Another GOP contender, Patrick J. Buchanan, focused his entire primary campaign on economic anxieties, which might ring true for a generation burdened by a disproportionately high jobless rate -- 11.3 percent for workers 25 and under, according to the Bureau of Labor Statistics.
Buchanan allies concede that many of the young supporters who heed his economic message are turned off by his hard-line stance on social issues and his criticism of environmental protection, which he denounces for putting natural resources ahead of people.
"Some of his young supporters differ from him on social issues," says K. B. Forbes, a spokesman. "Yet they know he'll fight for the most important issue.
"No one else has bothered to address the economic insecurity young people face," he said. "It's the biggest concern, even for college graduates and those emerging with professional degrees.
The Clinton/Gore '96 campaign, which acknowledges that Generation X was a key element of its strategy in 1992, has yet to move into gear this time. But since his January State of the Union Address, Mr. Clinton -- who dubbed himself "the comeback kid" in 1992 -- is positioning himself as the defender of education, the environment and reproductive rights, while painting Republicans as extremists.
How young people will react to these overtures is difficult to predict. Random interviews of young people reveal political attitudes ranging from half-hearted to slack.
Mike Martin, a 25-year-old assistant manager at Horizon Cycles in Baltimore, complains that "while the candidates try to out-conservative each other, the issues important to young people go ignored, even as the votes of smaller special-interest groups are pursued."

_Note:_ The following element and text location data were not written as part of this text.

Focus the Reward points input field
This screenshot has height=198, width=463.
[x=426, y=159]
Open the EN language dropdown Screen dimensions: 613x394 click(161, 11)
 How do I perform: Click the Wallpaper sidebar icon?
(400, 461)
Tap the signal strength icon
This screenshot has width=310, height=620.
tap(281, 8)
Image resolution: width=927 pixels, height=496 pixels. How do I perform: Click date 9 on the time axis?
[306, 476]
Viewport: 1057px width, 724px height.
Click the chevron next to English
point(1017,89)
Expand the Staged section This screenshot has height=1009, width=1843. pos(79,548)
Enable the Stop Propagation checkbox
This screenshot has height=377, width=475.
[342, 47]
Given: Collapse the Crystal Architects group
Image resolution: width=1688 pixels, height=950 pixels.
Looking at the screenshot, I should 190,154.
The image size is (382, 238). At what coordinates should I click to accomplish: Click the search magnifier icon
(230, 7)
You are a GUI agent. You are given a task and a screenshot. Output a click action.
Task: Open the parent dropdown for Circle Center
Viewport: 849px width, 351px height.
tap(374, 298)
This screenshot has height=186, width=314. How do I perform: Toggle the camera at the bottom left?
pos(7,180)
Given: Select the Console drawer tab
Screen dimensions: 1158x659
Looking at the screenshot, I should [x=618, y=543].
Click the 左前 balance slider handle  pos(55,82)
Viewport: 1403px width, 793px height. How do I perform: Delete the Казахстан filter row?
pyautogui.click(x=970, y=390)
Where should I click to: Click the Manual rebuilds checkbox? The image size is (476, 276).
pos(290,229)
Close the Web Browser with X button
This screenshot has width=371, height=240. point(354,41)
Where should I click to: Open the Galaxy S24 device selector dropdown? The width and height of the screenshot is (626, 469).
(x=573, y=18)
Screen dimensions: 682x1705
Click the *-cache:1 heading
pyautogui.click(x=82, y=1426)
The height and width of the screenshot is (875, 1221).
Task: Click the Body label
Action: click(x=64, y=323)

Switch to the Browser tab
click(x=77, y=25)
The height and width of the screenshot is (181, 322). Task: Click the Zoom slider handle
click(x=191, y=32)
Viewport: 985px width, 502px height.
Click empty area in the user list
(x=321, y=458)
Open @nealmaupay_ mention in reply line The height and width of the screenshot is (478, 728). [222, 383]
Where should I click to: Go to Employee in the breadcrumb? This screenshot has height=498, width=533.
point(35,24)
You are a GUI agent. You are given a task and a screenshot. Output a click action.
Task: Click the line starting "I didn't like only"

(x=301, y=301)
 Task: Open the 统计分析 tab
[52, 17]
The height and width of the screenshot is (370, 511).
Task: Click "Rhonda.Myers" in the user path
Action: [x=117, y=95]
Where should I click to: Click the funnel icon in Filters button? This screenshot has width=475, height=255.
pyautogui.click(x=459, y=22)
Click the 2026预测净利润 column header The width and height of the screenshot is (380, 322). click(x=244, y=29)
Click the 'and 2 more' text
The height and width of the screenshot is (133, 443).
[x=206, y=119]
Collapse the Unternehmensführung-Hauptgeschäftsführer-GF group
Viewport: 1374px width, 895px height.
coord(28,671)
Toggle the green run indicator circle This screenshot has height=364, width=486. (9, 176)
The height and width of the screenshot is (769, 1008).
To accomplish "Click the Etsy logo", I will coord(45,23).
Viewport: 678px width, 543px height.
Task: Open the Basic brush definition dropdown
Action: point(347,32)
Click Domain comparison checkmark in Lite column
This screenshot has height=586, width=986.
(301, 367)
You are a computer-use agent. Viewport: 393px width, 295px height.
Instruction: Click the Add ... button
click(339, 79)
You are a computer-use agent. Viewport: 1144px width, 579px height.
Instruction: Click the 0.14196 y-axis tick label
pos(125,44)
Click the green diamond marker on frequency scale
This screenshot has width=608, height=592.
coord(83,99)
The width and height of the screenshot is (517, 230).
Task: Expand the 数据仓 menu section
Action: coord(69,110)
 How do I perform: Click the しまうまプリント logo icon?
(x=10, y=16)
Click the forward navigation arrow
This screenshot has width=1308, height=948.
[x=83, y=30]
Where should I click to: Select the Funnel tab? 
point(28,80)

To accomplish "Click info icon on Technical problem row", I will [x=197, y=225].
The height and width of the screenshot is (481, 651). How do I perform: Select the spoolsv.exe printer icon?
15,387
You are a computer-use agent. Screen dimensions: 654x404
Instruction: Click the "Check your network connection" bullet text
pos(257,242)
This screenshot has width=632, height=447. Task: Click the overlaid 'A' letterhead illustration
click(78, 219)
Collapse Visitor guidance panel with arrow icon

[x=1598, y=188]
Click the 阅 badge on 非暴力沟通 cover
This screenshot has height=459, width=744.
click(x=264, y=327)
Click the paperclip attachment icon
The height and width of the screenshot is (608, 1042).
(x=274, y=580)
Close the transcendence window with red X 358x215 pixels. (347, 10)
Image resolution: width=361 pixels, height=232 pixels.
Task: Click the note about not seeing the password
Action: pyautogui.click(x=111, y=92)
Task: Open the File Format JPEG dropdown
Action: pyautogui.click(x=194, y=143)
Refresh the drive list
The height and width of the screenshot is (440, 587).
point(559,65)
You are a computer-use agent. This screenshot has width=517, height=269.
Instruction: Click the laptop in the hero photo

If the candidates want to win the loyalty of young voters, Mr. Martin suggests, "they should forget the family values thing" and "stick to an agenda of problems they could actually help solve."
Other twentysomethings complain that in the absence of a compelling independent presidential candidate or someone new to the presidential scene, like Colin L. Powell, they don't know for whom -- or whether -- they will vote.
"I'm really not into the election," says Heidi Angel, 26, an accountant from Severna Park. "I'm a Democrat, and I usually look to that candidate. But Clinton hasn't lived up to all my expectations, and nobody grabs me in the Republican Party. Their platform seems so extreme."
"Twenty years ago," notes James Gimpel, a political science professor at the University of Maryland, "young people were full of romance about what the government could solve. But the romance is gone. This is a very paranoid, very self-interested generation, really hustling to carve out a piece of the American dream for themselves."
Jeff Brodsky, 22, a pollster, says the Republicans have limited appeal among young audiences. And Mr. Clinton hasn't done enough campaigning, he says.
"When they visit colleges, [candidates] invite the press and deliver their stump speeches over and over," he says. "It turns students off. They should leave the cameras and the press behind sit down with students and ask them what they think."
If the campaigns continue to ignore young voters, he suggests, " you'll find more young people in the library or hitting the bars than hitting the voting booths."
Kerry A. White is a contributing writer who works in The Sun's Washington Bureau.